Given task:
In the material, replace "GUI agent" with "screen agent" in the lines between the one holding "Click the $150 per patient cell" and the one holding "Looking at the screenshot, I should [128, 125].", inclusive, and leave everything else unchanged. Return only those lines.

Click-target data
_ _ _ _
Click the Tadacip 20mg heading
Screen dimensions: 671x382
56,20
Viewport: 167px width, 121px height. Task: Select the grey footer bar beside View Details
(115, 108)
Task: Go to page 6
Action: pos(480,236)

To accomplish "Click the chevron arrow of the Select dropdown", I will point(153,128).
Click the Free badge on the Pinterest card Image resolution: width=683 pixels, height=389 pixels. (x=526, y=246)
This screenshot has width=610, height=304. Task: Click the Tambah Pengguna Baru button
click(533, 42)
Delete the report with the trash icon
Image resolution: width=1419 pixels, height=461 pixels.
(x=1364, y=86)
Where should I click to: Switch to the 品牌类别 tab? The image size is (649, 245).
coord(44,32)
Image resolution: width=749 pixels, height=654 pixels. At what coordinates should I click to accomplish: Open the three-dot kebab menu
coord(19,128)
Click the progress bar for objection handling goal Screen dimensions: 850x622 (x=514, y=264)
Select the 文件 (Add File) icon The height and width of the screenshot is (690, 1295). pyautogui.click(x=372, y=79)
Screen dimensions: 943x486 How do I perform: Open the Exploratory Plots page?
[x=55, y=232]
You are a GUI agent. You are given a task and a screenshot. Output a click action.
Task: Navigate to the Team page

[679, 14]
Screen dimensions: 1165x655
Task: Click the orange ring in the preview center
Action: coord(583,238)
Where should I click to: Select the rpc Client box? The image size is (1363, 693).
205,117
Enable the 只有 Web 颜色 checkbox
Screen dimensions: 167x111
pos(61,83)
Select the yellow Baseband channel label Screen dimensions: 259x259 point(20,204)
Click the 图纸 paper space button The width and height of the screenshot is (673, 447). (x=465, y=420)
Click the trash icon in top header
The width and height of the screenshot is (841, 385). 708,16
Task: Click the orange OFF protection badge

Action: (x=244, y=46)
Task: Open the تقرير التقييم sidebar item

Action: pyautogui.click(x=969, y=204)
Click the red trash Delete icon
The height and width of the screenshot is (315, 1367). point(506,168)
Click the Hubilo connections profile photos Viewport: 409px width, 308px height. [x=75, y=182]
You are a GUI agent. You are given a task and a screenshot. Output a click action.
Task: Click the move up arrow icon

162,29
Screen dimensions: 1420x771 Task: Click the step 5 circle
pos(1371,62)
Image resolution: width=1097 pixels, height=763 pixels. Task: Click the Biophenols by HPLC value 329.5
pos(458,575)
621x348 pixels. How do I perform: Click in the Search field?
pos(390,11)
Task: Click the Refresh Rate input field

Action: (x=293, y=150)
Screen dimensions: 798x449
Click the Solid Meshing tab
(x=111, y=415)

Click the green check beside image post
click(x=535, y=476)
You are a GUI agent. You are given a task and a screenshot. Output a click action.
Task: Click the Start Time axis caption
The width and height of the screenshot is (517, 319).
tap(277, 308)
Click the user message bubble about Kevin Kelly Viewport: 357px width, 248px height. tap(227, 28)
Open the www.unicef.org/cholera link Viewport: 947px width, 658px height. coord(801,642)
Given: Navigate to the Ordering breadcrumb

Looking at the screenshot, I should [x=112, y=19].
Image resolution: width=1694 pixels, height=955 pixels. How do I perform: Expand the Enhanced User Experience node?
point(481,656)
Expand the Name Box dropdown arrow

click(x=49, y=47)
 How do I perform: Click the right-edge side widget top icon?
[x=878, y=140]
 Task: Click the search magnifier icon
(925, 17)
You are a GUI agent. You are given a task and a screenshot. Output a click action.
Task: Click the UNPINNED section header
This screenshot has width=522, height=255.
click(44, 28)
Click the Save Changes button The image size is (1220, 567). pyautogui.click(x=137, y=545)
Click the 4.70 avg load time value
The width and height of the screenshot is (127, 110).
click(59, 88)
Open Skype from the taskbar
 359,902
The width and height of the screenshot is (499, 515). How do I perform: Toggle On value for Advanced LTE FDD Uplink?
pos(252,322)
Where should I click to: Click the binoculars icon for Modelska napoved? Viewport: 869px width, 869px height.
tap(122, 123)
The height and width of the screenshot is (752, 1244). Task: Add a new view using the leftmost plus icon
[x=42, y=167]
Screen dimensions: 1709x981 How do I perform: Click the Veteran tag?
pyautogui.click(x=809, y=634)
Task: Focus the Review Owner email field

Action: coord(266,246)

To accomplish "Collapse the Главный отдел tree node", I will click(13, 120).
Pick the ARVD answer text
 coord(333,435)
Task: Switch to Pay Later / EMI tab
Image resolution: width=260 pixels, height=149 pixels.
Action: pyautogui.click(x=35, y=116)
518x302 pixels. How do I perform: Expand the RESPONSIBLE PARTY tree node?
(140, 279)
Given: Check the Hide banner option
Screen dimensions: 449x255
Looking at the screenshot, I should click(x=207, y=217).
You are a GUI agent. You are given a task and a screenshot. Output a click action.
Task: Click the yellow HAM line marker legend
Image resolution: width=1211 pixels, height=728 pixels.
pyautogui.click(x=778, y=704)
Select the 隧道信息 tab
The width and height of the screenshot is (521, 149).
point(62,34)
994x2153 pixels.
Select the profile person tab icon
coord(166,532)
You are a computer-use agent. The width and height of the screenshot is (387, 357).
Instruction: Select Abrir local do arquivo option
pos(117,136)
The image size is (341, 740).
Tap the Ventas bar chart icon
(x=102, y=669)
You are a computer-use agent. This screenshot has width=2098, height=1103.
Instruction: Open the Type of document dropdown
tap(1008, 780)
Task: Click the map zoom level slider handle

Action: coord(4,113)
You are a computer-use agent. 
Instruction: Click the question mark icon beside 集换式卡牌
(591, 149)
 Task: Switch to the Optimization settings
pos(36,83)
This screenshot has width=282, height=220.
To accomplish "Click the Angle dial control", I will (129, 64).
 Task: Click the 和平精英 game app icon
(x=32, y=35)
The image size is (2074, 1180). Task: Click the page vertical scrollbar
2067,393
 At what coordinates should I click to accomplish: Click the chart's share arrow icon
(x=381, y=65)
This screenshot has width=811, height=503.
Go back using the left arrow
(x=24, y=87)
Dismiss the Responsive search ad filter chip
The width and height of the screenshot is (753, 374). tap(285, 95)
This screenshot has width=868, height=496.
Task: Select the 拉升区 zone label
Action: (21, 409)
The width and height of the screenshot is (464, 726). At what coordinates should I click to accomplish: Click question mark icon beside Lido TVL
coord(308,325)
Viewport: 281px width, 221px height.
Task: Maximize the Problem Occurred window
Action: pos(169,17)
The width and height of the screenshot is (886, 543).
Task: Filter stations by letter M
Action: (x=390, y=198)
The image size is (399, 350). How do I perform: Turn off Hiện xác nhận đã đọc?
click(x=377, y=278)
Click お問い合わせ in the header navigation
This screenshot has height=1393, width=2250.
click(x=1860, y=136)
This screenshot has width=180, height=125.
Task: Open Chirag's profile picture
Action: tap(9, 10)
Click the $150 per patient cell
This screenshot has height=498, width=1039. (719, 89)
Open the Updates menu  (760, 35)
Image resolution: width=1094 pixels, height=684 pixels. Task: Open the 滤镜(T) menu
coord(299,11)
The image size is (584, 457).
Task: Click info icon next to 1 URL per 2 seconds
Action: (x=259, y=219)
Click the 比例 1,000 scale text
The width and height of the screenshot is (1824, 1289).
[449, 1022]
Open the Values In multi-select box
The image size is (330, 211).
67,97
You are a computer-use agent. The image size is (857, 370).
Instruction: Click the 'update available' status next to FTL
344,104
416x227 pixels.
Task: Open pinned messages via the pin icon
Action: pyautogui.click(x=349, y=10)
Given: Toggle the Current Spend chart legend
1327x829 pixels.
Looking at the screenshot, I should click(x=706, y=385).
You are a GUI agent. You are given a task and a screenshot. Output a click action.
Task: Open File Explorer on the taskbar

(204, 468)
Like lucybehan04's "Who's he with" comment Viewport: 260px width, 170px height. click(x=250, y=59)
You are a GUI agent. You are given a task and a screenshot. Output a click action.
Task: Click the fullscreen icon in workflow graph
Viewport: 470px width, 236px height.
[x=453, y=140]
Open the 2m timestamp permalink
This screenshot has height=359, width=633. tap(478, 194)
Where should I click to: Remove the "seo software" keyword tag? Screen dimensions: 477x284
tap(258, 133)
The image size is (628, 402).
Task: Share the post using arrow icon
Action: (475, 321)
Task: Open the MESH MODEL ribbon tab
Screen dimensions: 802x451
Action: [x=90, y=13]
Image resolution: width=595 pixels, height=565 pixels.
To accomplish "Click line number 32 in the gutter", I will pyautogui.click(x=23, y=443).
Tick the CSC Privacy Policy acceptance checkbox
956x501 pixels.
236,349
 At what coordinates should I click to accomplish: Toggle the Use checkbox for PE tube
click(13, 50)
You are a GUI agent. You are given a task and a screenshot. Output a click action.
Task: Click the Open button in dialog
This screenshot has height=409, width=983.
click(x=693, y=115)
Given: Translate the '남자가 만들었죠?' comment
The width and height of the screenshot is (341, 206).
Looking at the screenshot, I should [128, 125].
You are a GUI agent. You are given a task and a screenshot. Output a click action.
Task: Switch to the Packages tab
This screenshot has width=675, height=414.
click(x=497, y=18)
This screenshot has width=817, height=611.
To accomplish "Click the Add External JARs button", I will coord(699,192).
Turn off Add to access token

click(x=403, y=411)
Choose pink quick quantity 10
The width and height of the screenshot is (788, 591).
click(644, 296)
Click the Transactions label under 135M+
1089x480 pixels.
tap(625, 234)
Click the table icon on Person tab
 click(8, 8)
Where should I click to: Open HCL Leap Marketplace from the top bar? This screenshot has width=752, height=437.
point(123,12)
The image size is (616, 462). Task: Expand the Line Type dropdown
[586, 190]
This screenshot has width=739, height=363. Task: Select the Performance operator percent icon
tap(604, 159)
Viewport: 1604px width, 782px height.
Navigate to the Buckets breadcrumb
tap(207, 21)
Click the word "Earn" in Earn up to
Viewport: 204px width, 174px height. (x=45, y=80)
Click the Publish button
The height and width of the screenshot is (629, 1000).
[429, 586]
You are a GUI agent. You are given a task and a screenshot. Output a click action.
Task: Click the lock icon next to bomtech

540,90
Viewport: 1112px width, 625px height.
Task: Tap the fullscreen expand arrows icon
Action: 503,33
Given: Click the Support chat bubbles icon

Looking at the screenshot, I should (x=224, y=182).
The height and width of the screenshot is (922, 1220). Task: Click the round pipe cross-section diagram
_ _ _ _
Exercise result:
Click the $150 per patient cell
This screenshot has height=498, width=1039. (719, 89)
Open the Updates menu  (760, 35)
Image resolution: width=1094 pixels, height=684 pixels. Task: Open the 滤镜(T) menu
coord(299,11)
The image size is (584, 457).
Task: Click info icon next to 1 URL per 2 seconds
Action: (x=259, y=219)
Click the 比例 1,000 scale text
The width and height of the screenshot is (1824, 1289).
[449, 1022]
Open the Values In multi-select box
The image size is (330, 211).
67,97
You are a computer-use agent. The image size is (857, 370).
Instruction: Click the 'update available' status next to FTL
344,104
416x227 pixels.
Task: Open pinned messages via the pin icon
Action: pyautogui.click(x=349, y=10)
Given: Toggle the Current Spend chart legend
1327x829 pixels.
Looking at the screenshot, I should click(x=706, y=385).
You are a screen agent. You are given a task and a screenshot. Output a click action.
Task: Open File Explorer on the taskbar

(204, 468)
Like lucybehan04's "Who's he with" comment Viewport: 260px width, 170px height. click(x=250, y=59)
You are a screen agent. You are given a task and a screenshot. Output a click action.
Task: Click the fullscreen icon in workflow graph
Viewport: 470px width, 236px height.
[x=453, y=140]
Open the 2m timestamp permalink
This screenshot has height=359, width=633. tap(478, 194)
Where should I click to: Remove the "seo software" keyword tag? Screen dimensions: 477x284
tap(258, 133)
The image size is (628, 402).
Task: Share the post using arrow icon
Action: (475, 321)
Task: Open the MESH MODEL ribbon tab
Screen dimensions: 802x451
Action: [x=90, y=13]
Image resolution: width=595 pixels, height=565 pixels.
To accomplish "Click line number 32 in the gutter", I will pyautogui.click(x=23, y=443).
Tick the CSC Privacy Policy acceptance checkbox
956x501 pixels.
236,349
 At what coordinates should I click to accomplish: Toggle the Use checkbox for PE tube
click(13, 50)
You are a screen agent. You are given a task and a screenshot. Output a click action.
Task: Click the Open button in dialog
This screenshot has height=409, width=983.
click(x=693, y=115)
Given: Translate the '남자가 만들었죠?' comment
The width and height of the screenshot is (341, 206).
Looking at the screenshot, I should [128, 125].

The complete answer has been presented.